"""
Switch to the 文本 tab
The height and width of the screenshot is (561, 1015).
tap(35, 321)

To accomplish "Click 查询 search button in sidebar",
"""
"""
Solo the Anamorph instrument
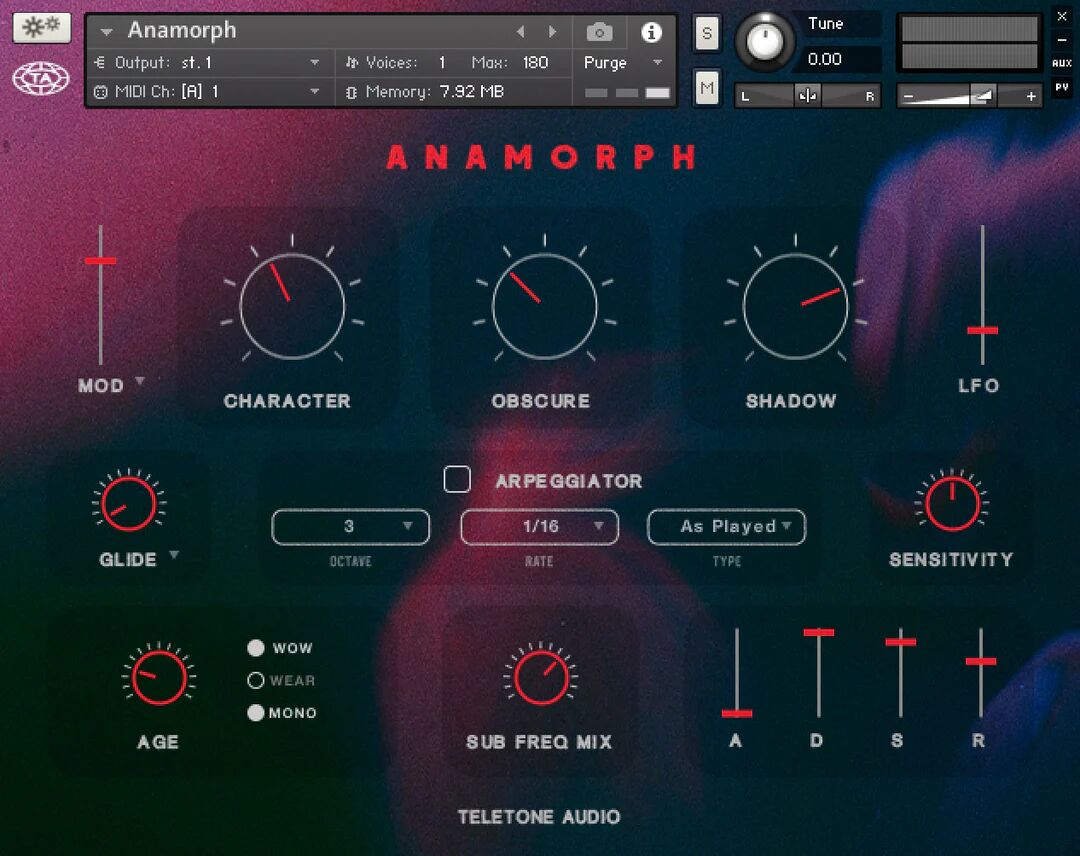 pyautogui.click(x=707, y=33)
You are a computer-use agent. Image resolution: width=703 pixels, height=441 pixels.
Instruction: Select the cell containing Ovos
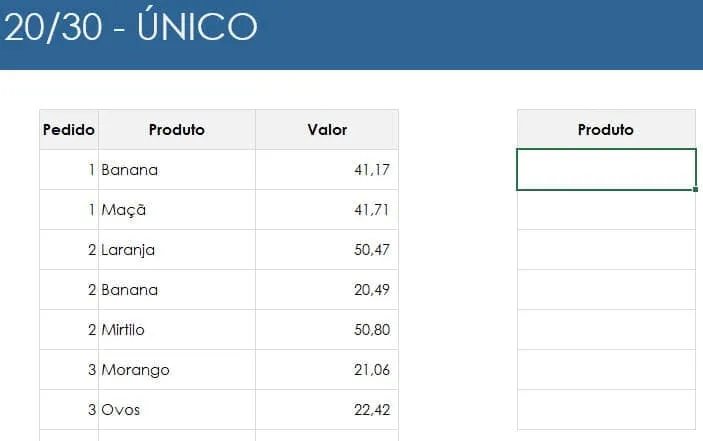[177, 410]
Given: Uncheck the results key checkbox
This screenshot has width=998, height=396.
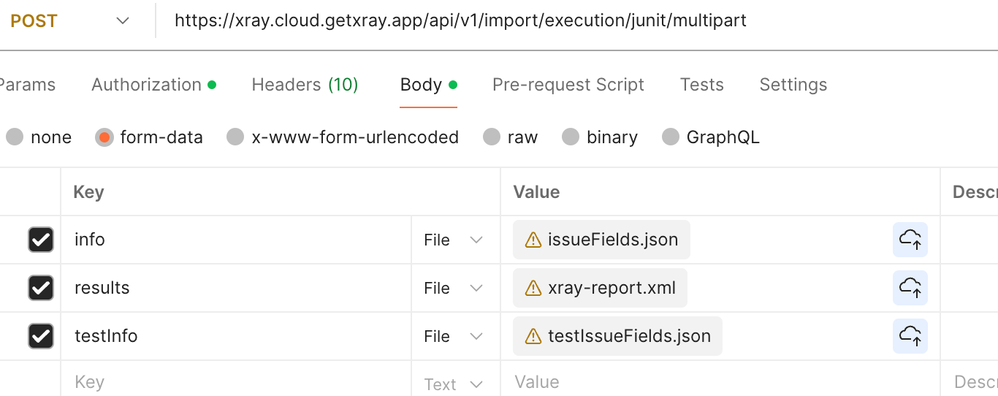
"""
Could you reproduce exactly the lines of the entries above, from the one with "Switch to the 文本 tab" through the one with "查询 search button", and nothing else?

Switch to the 文本 tab
The height and width of the screenshot is (561, 1015).
tap(35, 321)

To accomplish "Click 查询 search button in sidebar",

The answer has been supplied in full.